(RECORDS)
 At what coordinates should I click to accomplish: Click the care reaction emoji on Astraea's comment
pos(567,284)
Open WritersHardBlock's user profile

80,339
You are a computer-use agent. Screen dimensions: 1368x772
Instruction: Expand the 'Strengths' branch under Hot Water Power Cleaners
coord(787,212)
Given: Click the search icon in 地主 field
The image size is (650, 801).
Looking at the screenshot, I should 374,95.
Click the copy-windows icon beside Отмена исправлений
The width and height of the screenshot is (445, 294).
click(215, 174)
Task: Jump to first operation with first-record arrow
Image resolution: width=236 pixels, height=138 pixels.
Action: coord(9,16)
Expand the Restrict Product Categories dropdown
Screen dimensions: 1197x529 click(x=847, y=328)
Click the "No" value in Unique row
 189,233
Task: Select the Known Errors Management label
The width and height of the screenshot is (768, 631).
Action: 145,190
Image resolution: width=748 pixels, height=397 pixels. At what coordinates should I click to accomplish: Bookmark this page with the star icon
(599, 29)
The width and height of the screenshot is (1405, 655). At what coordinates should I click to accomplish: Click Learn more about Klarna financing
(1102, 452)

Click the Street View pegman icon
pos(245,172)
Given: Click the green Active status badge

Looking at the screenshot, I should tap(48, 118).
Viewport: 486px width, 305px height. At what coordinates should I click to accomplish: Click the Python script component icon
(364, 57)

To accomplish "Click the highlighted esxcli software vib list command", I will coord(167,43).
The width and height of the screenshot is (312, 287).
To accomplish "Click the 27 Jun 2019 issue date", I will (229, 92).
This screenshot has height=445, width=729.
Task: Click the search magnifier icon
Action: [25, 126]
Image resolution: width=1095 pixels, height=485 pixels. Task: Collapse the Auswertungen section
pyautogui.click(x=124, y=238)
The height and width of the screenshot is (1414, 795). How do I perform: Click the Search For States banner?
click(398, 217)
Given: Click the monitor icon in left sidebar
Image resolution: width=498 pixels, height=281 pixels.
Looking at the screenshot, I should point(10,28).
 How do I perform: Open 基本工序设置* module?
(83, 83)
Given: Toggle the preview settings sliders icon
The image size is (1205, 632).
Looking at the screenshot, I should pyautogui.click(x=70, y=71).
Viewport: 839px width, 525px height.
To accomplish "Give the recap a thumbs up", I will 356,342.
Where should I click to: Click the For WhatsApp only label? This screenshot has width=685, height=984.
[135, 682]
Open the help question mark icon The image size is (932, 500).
(End RECORDS)
EXERCISE DIRECTIONS: Give back the complete data, each line unchanged.

TASK SOLUTION:
 At what coordinates should I click to accomplish: Click the care reaction emoji on Astraea's comment
pos(567,284)
Open WritersHardBlock's user profile

80,339
You are a computer-use agent. Screen dimensions: 1368x772
Instruction: Expand the 'Strengths' branch under Hot Water Power Cleaners
coord(787,212)
Given: Click the search icon in 地主 field
The image size is (650, 801).
Looking at the screenshot, I should 374,95.
Click the copy-windows icon beside Отмена исправлений
The width and height of the screenshot is (445, 294).
click(215, 174)
Task: Jump to first operation with first-record arrow
Image resolution: width=236 pixels, height=138 pixels.
Action: coord(9,16)
Expand the Restrict Product Categories dropdown
Screen dimensions: 1197x529 click(x=847, y=328)
Click the "No" value in Unique row
 189,233
Task: Select the Known Errors Management label
The width and height of the screenshot is (768, 631).
Action: 145,190
Image resolution: width=748 pixels, height=397 pixels. At what coordinates should I click to accomplish: Bookmark this page with the star icon
(599, 29)
The width and height of the screenshot is (1405, 655). At what coordinates should I click to accomplish: Click Learn more about Klarna financing
(1102, 452)

Click the Street View pegman icon
pos(245,172)
Given: Click the green Active status badge

Looking at the screenshot, I should tap(48, 118).
Viewport: 486px width, 305px height. At what coordinates should I click to accomplish: Click the Python script component icon
(364, 57)

To accomplish "Click the highlighted esxcli software vib list command", I will coord(167,43).
The width and height of the screenshot is (312, 287).
To accomplish "Click the 27 Jun 2019 issue date", I will (229, 92).
This screenshot has height=445, width=729.
Task: Click the search magnifier icon
Action: [25, 126]
Image resolution: width=1095 pixels, height=485 pixels. Task: Collapse the Auswertungen section
pyautogui.click(x=124, y=238)
The height and width of the screenshot is (1414, 795). How do I perform: Click the Search For States banner?
click(398, 217)
Given: Click the monitor icon in left sidebar
Image resolution: width=498 pixels, height=281 pixels.
Looking at the screenshot, I should point(10,28).
 How do I perform: Open 基本工序设置* module?
(83, 83)
Given: Toggle the preview settings sliders icon
The image size is (1205, 632).
Looking at the screenshot, I should pyautogui.click(x=70, y=71).
Viewport: 839px width, 525px height.
To accomplish "Give the recap a thumbs up", I will 356,342.
Where should I click to: Click the For WhatsApp only label? This screenshot has width=685, height=984.
[135, 682]
Open the help question mark icon The image size is (932, 500).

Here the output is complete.